- Native name: ديونيسيوس كفورى
- Church: Melkite Greek Catholic Church
- Archdiocese: Melkite Patriarchal Vicariate of Egypt and Sudan
- In office: 5 June 1932 – 27 August 1954
- Predecessor: Anthony Farage
- Successor: Elias Zoghby
- Other post: Titular Bishop of Tarsus dei Greco-Melkiti (1927-1965)

Orders
- Ordination: 6 August 1904
- Consecration: 9 December 1926 by Cyril IX Moghabghab

Personal details
- Born: 5 December 1879
- Died: 11 March 1965 (aged 85)

= Dionysius Kfoury =

Dionysius Kfoury, BS (5 December 1879 in Khonsarah, Syria - 11 March 1965) was a bishop of the Patriarchal Vicariate of Egypt and Sudan.

==Life==

Dionysius Kfoury was on August 6, 1904, ordained to the priesthood.
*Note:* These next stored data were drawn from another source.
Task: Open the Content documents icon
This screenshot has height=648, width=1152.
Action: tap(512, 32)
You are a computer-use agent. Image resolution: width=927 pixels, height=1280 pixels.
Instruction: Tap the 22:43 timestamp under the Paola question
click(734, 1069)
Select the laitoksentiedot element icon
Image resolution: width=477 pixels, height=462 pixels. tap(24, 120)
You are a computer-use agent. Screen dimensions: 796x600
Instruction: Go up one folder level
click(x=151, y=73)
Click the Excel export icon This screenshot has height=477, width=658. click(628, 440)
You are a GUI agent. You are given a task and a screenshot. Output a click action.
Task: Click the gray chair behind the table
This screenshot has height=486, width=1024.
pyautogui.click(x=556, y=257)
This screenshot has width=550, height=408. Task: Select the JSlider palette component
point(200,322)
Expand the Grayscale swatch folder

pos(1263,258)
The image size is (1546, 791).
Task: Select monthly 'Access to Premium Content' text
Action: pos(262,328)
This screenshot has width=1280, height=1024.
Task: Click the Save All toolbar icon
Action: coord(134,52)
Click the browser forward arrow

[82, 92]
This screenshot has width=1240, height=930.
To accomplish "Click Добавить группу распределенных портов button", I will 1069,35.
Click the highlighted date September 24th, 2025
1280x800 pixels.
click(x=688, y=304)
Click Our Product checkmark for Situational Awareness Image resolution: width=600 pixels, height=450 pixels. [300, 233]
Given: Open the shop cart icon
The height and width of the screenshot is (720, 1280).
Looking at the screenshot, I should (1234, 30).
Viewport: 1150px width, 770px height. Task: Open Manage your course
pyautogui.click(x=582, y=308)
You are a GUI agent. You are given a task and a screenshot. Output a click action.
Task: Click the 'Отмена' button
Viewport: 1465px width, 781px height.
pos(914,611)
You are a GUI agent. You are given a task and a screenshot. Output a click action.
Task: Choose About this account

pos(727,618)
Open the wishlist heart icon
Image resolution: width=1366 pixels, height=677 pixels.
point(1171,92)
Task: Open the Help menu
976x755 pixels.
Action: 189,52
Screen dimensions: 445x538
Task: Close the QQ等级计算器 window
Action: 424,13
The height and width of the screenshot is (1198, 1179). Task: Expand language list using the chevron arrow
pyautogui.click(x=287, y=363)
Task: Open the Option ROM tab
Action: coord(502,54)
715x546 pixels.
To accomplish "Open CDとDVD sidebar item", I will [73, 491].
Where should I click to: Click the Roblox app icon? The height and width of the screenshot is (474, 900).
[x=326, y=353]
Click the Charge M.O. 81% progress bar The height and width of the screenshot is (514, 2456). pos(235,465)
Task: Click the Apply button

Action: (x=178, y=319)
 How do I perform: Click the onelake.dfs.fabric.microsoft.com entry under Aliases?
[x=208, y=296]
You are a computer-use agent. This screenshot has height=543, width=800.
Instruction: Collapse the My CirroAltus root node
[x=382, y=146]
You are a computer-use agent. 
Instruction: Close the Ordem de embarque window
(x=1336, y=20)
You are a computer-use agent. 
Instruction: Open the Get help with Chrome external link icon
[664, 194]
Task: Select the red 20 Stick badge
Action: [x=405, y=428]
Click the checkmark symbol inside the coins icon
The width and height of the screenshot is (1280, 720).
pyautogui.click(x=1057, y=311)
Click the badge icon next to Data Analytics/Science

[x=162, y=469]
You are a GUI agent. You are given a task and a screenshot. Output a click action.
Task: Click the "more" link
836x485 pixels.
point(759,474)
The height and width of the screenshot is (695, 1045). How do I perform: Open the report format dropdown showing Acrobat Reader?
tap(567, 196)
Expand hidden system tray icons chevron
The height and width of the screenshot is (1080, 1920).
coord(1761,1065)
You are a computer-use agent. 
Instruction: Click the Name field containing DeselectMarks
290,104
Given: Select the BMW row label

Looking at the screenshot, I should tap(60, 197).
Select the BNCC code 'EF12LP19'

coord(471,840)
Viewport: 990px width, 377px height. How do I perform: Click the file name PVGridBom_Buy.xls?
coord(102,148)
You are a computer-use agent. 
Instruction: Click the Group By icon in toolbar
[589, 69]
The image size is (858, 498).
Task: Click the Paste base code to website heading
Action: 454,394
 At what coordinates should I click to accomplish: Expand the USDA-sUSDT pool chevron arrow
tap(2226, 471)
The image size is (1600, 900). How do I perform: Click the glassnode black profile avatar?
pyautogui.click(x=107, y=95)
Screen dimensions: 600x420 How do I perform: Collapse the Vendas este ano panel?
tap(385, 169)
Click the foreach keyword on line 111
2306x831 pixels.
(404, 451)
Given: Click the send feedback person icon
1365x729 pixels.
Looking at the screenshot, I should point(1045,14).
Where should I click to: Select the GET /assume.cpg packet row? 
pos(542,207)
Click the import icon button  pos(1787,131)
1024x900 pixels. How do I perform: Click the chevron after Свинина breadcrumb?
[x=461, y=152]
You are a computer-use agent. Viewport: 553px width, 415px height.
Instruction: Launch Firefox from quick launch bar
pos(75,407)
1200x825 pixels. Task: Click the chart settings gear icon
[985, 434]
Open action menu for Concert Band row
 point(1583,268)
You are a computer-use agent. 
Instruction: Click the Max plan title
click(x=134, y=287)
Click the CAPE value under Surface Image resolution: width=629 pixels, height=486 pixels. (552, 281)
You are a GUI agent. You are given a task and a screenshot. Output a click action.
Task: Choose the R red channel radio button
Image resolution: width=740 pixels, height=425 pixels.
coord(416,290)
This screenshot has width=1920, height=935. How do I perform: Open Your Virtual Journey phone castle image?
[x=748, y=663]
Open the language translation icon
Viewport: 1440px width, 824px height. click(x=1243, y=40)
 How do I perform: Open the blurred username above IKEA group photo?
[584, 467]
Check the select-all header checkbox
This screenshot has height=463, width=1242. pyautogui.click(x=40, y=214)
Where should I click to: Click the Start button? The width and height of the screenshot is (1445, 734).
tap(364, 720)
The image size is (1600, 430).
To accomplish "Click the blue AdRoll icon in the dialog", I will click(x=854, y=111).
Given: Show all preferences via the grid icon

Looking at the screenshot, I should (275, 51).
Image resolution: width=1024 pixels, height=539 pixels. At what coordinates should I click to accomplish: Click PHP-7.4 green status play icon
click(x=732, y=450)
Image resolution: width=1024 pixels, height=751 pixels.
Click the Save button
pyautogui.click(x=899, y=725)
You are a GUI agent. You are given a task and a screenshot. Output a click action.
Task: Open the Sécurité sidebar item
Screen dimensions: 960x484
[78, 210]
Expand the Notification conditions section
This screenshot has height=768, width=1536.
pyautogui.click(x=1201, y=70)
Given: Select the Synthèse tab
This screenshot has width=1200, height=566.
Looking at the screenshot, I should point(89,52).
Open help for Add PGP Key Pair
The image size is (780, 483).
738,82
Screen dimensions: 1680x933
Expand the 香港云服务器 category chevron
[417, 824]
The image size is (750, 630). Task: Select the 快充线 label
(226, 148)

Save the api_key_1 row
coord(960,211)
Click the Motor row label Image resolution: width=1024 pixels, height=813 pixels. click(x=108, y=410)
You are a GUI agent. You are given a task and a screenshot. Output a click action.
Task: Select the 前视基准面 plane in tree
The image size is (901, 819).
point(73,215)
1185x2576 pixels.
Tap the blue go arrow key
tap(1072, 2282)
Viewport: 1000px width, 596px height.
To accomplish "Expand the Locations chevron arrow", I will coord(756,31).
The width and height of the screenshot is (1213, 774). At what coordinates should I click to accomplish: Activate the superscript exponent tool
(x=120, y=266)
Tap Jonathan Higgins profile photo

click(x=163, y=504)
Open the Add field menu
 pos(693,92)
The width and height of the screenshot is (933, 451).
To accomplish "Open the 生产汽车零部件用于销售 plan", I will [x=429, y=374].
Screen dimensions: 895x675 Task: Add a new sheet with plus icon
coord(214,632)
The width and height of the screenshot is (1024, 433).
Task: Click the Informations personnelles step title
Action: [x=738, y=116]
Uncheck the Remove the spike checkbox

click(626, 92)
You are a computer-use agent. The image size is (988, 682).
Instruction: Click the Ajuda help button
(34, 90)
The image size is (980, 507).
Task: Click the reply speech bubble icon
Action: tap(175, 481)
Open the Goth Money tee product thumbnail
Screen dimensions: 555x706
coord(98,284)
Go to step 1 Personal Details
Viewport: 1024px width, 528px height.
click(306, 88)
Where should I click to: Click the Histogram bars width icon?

On 9 December 1926, he was appointed Auxiliary Bishop of Antioch, and on the same day as the Titular Archbishop. On 20 June 1927 Kfoury was named Titular Archbishop of Tarsus of Greek Melkites. His ordination was performed by Melkite Patriarch of Antioch Cyril IX Moghabghab, and his co-consecrators were Basilio Cattan of Beirut and Byblos and Bishop Melezio Abou-Assaleh of Baalbek in Lebanon.

From 1932 to 1954 he was in the office of Patriarchal Vicar of Alexandria and successor of Anthony Farage. He was co-consecrator of Archbishop Elias Zoghby of Baalbek, which was also in the adjoining office Patriarchal Vicar of Alexandria.